## ABOUT THIS EXERCISE
Edit the lines below so that each "Identify the location of" becomes "Find the position of", and leave everything else unchanged.

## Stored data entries
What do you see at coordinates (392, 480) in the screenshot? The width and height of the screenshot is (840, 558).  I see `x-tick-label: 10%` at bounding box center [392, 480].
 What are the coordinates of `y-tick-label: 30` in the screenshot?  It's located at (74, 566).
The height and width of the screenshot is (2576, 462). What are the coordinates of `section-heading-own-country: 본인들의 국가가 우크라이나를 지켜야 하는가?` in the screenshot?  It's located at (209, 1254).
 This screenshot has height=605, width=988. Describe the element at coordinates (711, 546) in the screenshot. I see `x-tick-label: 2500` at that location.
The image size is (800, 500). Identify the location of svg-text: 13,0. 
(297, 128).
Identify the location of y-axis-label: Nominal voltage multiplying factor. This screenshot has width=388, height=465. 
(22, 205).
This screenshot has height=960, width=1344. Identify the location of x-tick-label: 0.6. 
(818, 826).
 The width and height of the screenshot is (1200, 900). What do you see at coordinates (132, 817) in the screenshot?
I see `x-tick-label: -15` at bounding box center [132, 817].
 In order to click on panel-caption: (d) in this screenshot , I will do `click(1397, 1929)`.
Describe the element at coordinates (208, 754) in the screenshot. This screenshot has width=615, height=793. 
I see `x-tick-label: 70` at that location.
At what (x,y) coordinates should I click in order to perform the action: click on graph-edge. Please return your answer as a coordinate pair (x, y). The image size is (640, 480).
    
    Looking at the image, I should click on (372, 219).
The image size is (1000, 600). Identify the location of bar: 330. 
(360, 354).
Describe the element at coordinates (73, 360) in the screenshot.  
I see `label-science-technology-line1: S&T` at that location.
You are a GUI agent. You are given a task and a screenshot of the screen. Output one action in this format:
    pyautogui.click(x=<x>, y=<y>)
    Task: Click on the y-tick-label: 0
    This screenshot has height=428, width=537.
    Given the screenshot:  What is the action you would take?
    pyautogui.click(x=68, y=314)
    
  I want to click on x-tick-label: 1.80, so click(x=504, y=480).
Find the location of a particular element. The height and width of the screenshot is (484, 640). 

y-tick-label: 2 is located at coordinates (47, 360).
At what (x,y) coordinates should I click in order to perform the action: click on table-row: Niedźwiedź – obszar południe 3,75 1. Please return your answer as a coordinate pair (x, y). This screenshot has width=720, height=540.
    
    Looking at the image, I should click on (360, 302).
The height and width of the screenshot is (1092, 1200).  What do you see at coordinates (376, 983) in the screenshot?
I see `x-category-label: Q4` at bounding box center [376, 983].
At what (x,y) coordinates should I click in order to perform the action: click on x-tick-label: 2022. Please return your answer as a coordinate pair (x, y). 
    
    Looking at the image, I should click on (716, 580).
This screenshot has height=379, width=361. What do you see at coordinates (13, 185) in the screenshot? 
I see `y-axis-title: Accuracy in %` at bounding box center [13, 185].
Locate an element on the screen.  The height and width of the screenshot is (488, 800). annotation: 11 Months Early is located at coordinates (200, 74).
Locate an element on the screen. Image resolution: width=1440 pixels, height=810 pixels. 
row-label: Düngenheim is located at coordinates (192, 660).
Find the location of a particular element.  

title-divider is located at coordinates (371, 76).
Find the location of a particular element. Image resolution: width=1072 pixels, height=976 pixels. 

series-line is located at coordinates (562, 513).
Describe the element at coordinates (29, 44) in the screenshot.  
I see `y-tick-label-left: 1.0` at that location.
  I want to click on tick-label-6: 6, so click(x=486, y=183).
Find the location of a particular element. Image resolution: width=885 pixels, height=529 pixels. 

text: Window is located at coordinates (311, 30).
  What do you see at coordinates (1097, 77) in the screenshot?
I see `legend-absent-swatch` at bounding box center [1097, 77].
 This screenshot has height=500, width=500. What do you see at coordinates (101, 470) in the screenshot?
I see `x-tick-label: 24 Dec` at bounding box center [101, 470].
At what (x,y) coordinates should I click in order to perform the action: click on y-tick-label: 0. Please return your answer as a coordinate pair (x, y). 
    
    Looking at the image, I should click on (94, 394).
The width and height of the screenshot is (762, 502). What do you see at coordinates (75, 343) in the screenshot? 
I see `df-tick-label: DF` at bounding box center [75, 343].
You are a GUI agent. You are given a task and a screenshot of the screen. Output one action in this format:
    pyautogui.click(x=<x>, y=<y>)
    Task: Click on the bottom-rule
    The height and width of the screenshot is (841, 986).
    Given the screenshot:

## TASK RESULT
What do you see at coordinates (392, 480) in the screenshot? The width and height of the screenshot is (840, 558).  I see `x-tick-label: 10%` at bounding box center [392, 480].
 What are the coordinates of `y-tick-label: 30` in the screenshot?  It's located at (74, 566).
The height and width of the screenshot is (2576, 462). What are the coordinates of `section-heading-own-country: 본인들의 국가가 우크라이나를 지켜야 하는가?` in the screenshot?  It's located at (209, 1254).
 This screenshot has height=605, width=988. Describe the element at coordinates (711, 546) in the screenshot. I see `x-tick-label: 2500` at that location.
The image size is (800, 500). Find the position of svg-text: 13,0. 
(297, 128).
Find the position of y-axis-label: Nominal voltage multiplying factor. This screenshot has width=388, height=465. 
(22, 205).
This screenshot has height=960, width=1344. Find the position of x-tick-label: 0.6. 
(818, 826).
 The width and height of the screenshot is (1200, 900). What do you see at coordinates (132, 817) in the screenshot?
I see `x-tick-label: -15` at bounding box center [132, 817].
 In order to click on panel-caption: (d) in this screenshot , I will do `click(1397, 1929)`.
Describe the element at coordinates (208, 754) in the screenshot. This screenshot has width=615, height=793. 
I see `x-tick-label: 70` at that location.
At what (x,y) coordinates should I click in order to perform the action: click on graph-edge. Please return your answer as a coordinate pair (x, y). The image size is (640, 480).
    
    Looking at the image, I should click on (372, 219).
The image size is (1000, 600). Find the position of bar: 330. 
(360, 354).
Describe the element at coordinates (73, 360) in the screenshot.  
I see `label-science-technology-line1: S&T` at that location.
You are a GUI agent. You are given a task and a screenshot of the screen. Output one action in this format:
    pyautogui.click(x=<x>, y=<y>)
    Task: Click on the y-tick-label: 0
    This screenshot has height=428, width=537.
    Given the screenshot:  What is the action you would take?
    pyautogui.click(x=68, y=314)
    
  I want to click on x-tick-label: 1.80, so click(x=504, y=480).
Find the location of a particular element. The height and width of the screenshot is (484, 640). 

y-tick-label: 2 is located at coordinates (47, 360).
At what (x,y) coordinates should I click in order to perform the action: click on table-row: Niedźwiedź – obszar południe 3,75 1. Please return your answer as a coordinate pair (x, y). This screenshot has width=720, height=540.
    
    Looking at the image, I should click on (360, 302).
The height and width of the screenshot is (1092, 1200).  What do you see at coordinates (376, 983) in the screenshot?
I see `x-category-label: Q4` at bounding box center [376, 983].
At what (x,y) coordinates should I click in order to perform the action: click on x-tick-label: 2022. Please return your answer as a coordinate pair (x, y). 
    
    Looking at the image, I should click on (716, 580).
This screenshot has height=379, width=361. What do you see at coordinates (13, 185) in the screenshot? 
I see `y-axis-title: Accuracy in %` at bounding box center [13, 185].
Locate an element on the screen.  The height and width of the screenshot is (488, 800). annotation: 11 Months Early is located at coordinates (200, 74).
Locate an element on the screen. Image resolution: width=1440 pixels, height=810 pixels. 
row-label: Düngenheim is located at coordinates (192, 660).
Find the location of a particular element.  

title-divider is located at coordinates (371, 76).
Find the location of a particular element. Image resolution: width=1072 pixels, height=976 pixels. 

series-line is located at coordinates (562, 513).
Describe the element at coordinates (29, 44) in the screenshot.  
I see `y-tick-label-left: 1.0` at that location.
  I want to click on tick-label-6: 6, so click(x=486, y=183).
Find the location of a particular element. Image resolution: width=885 pixels, height=529 pixels. 

text: Window is located at coordinates (311, 30).
  What do you see at coordinates (1097, 77) in the screenshot?
I see `legend-absent-swatch` at bounding box center [1097, 77].
 This screenshot has height=500, width=500. What do you see at coordinates (101, 470) in the screenshot?
I see `x-tick-label: 24 Dec` at bounding box center [101, 470].
At what (x,y) coordinates should I click in order to perform the action: click on y-tick-label: 0. Please return your answer as a coordinate pair (x, y). 
    
    Looking at the image, I should click on (94, 394).
The width and height of the screenshot is (762, 502). What do you see at coordinates (75, 343) in the screenshot? 
I see `df-tick-label: DF` at bounding box center [75, 343].
You are a GUI agent. You are given a task and a screenshot of the screen. Output one action in this format:
    pyautogui.click(x=<x>, y=<y>)
    Task: Click on the bottom-rule
    The height and width of the screenshot is (841, 986).
    Given the screenshot:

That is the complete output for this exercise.